[Opening DATA EXTRACT section]
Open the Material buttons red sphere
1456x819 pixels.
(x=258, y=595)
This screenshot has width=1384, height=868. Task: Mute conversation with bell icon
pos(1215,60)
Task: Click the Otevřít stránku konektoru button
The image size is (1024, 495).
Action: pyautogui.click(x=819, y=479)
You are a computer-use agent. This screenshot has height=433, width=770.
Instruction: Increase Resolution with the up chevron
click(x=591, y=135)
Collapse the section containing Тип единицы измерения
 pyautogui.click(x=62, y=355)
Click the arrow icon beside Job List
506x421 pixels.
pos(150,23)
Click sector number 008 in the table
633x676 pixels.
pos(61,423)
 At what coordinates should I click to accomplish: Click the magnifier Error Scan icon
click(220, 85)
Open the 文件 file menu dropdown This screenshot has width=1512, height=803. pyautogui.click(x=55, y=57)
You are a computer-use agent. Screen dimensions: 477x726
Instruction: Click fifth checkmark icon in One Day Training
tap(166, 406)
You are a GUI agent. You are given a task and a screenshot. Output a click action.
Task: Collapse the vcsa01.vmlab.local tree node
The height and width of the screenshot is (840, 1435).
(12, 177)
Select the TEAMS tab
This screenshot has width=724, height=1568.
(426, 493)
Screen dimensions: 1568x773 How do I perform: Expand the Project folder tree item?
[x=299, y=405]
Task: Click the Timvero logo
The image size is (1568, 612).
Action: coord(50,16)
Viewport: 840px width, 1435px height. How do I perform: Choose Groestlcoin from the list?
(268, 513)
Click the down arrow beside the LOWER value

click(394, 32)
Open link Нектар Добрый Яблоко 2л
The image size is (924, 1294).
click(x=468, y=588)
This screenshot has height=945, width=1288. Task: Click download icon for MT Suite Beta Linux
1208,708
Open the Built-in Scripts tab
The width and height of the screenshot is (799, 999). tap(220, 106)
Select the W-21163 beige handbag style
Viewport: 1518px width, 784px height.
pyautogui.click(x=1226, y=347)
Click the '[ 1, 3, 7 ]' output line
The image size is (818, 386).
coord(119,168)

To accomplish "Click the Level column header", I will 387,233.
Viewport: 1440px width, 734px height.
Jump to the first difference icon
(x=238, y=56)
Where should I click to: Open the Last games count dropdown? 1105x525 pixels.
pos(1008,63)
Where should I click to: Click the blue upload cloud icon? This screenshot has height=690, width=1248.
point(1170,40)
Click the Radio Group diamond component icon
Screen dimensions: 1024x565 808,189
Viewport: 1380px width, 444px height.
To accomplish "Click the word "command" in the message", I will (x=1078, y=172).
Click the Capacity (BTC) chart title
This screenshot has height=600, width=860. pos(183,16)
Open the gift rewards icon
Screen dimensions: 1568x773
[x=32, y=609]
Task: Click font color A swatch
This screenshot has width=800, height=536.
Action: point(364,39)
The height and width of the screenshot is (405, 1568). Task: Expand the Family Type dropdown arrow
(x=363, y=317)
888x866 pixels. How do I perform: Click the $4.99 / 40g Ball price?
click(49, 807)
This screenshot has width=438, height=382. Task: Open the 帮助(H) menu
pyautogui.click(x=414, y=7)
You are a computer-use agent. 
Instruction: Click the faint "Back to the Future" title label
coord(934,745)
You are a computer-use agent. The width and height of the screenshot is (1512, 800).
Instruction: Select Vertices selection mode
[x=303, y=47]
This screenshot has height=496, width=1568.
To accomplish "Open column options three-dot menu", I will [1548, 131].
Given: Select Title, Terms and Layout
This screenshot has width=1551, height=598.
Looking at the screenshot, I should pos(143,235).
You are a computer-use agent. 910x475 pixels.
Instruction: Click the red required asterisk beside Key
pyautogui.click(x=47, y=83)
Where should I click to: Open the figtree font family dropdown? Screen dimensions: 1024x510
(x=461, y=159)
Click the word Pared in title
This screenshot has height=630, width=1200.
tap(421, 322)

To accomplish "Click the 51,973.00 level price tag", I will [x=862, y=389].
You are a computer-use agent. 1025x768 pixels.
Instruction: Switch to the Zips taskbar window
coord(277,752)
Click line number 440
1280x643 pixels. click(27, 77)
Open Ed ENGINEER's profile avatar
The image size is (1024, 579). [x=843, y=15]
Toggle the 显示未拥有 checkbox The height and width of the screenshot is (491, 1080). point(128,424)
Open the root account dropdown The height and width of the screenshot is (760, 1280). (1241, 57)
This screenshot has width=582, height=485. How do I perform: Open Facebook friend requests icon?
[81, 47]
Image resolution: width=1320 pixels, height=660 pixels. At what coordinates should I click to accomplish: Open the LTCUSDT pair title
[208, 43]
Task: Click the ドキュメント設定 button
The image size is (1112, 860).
[Closing DATA EXTRACT section]
> WORK INSTRUCTIONS: Every line above that holds the word "will" needs to be copied.

> WRITTEN SOLUTION:
To accomplish "Click the Level column header", I will 387,233.
To accomplish "Click the word "command" in the message", I will (x=1078, y=172).
To accomplish "Open column options three-dot menu", I will [1548, 131].
To accomplish "Click the 51,973.00 level price tag", I will [x=862, y=389].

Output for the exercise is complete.